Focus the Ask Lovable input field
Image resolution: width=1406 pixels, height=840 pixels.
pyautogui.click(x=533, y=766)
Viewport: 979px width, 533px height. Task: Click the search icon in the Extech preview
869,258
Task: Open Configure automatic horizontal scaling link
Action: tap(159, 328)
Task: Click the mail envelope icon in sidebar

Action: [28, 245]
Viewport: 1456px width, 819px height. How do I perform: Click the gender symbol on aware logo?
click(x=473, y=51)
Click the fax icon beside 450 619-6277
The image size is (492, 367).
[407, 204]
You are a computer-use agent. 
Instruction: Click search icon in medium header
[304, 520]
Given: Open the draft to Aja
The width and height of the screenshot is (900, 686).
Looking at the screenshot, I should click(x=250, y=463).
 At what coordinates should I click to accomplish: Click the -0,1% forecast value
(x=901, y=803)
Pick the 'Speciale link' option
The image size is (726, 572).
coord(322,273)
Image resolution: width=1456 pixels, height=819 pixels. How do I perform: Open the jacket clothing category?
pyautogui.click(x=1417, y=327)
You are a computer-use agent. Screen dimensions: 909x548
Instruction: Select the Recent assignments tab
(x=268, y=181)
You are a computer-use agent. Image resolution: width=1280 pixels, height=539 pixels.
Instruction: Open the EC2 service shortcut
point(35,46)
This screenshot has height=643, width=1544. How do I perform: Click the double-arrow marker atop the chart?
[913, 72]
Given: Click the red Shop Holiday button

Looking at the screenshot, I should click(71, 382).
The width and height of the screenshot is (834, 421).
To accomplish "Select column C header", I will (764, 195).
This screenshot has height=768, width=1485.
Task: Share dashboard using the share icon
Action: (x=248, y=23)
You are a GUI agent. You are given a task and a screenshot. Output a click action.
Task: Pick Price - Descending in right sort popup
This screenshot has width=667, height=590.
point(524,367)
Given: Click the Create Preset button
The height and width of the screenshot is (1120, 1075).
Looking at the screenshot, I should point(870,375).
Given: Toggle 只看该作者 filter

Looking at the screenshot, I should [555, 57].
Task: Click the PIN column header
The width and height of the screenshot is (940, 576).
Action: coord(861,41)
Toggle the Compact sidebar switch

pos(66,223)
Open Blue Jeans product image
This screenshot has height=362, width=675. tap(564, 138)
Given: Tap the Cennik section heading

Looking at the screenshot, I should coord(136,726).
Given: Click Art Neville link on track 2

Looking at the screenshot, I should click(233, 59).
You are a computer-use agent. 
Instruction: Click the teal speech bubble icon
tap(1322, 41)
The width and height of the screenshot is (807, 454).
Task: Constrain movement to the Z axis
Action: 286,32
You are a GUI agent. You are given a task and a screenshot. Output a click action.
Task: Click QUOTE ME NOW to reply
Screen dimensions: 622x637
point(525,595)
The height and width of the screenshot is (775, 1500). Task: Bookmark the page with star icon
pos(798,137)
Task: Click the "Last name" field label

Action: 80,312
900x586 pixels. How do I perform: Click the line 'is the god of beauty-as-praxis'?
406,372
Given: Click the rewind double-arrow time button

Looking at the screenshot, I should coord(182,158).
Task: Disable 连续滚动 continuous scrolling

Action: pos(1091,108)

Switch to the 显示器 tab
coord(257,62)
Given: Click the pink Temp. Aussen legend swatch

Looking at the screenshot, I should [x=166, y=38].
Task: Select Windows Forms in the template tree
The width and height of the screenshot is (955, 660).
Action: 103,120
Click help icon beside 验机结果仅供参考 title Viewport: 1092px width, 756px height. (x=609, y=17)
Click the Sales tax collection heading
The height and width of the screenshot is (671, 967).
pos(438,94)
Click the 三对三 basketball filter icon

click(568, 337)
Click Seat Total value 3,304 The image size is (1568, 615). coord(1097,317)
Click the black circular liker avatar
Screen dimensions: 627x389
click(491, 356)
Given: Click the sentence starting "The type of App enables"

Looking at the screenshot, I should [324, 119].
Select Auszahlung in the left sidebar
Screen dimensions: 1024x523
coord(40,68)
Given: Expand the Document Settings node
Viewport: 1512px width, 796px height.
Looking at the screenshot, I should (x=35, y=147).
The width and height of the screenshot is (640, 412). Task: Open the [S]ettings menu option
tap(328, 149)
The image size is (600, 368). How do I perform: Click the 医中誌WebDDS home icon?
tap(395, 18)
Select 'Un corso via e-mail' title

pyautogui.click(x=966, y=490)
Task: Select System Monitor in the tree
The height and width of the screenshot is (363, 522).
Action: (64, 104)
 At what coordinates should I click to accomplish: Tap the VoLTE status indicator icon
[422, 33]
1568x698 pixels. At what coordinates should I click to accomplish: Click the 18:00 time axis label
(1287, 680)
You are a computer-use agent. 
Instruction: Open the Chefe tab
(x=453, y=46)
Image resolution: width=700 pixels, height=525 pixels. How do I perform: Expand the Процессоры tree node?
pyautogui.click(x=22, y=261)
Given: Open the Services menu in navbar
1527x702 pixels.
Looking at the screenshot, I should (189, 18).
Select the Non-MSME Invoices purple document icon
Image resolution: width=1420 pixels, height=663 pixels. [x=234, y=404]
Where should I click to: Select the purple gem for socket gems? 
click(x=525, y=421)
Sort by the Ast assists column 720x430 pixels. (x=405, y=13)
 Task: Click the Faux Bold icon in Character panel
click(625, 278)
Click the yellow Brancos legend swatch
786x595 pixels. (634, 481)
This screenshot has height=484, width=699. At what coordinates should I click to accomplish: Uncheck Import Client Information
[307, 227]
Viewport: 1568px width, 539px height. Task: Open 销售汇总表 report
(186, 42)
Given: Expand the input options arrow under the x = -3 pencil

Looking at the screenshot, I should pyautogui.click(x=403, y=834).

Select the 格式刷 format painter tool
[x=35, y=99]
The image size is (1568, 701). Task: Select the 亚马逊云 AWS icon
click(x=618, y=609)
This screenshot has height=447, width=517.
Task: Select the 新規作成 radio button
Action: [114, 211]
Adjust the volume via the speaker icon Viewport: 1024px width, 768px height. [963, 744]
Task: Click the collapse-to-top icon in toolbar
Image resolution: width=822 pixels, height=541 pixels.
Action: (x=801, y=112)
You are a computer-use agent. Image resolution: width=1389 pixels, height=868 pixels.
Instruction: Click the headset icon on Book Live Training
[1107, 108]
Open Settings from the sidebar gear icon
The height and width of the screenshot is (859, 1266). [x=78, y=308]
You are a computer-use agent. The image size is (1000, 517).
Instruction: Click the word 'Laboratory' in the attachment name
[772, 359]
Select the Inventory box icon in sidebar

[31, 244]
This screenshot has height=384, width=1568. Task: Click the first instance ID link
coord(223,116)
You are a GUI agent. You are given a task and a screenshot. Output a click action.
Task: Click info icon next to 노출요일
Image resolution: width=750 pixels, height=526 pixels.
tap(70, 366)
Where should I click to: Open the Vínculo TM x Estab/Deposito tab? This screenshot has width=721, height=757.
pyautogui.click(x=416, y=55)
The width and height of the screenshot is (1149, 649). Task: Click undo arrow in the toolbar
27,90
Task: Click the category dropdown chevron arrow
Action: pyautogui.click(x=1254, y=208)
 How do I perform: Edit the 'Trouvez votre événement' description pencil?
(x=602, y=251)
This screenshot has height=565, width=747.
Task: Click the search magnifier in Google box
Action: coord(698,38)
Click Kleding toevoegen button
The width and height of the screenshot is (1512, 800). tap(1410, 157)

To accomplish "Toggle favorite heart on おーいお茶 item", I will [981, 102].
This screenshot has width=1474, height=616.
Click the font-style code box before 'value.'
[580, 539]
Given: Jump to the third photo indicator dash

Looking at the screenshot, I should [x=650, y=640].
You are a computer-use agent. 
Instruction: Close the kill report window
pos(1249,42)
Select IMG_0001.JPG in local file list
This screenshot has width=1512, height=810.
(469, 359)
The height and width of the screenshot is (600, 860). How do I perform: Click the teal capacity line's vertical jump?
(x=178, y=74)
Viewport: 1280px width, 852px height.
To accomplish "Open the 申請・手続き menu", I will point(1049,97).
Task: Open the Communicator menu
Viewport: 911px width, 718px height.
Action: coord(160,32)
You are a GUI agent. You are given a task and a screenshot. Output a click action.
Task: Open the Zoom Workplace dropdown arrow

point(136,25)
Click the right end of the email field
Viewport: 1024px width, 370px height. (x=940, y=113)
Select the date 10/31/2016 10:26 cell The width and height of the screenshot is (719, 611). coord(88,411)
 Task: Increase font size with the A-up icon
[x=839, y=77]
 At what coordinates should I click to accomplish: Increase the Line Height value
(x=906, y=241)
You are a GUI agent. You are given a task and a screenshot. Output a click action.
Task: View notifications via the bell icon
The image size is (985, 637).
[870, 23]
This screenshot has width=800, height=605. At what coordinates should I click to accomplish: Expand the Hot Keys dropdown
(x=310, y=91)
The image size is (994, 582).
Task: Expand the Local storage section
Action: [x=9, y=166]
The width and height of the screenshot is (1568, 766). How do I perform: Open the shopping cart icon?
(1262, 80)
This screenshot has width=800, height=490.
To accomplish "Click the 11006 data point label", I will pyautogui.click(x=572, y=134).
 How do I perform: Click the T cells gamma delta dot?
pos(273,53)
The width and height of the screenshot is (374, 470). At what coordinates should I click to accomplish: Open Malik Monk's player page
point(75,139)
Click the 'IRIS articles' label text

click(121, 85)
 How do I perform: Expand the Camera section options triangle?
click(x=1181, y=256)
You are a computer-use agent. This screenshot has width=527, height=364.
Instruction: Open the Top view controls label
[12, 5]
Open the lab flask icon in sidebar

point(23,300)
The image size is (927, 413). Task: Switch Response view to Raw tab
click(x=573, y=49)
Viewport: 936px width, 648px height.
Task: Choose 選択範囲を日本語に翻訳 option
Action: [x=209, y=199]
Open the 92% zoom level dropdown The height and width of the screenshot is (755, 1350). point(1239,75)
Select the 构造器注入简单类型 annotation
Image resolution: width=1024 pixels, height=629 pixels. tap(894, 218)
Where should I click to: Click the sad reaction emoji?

Task: Number of lines containing the word "beside" in the listing: state it, and add no other text.

The completed task: 2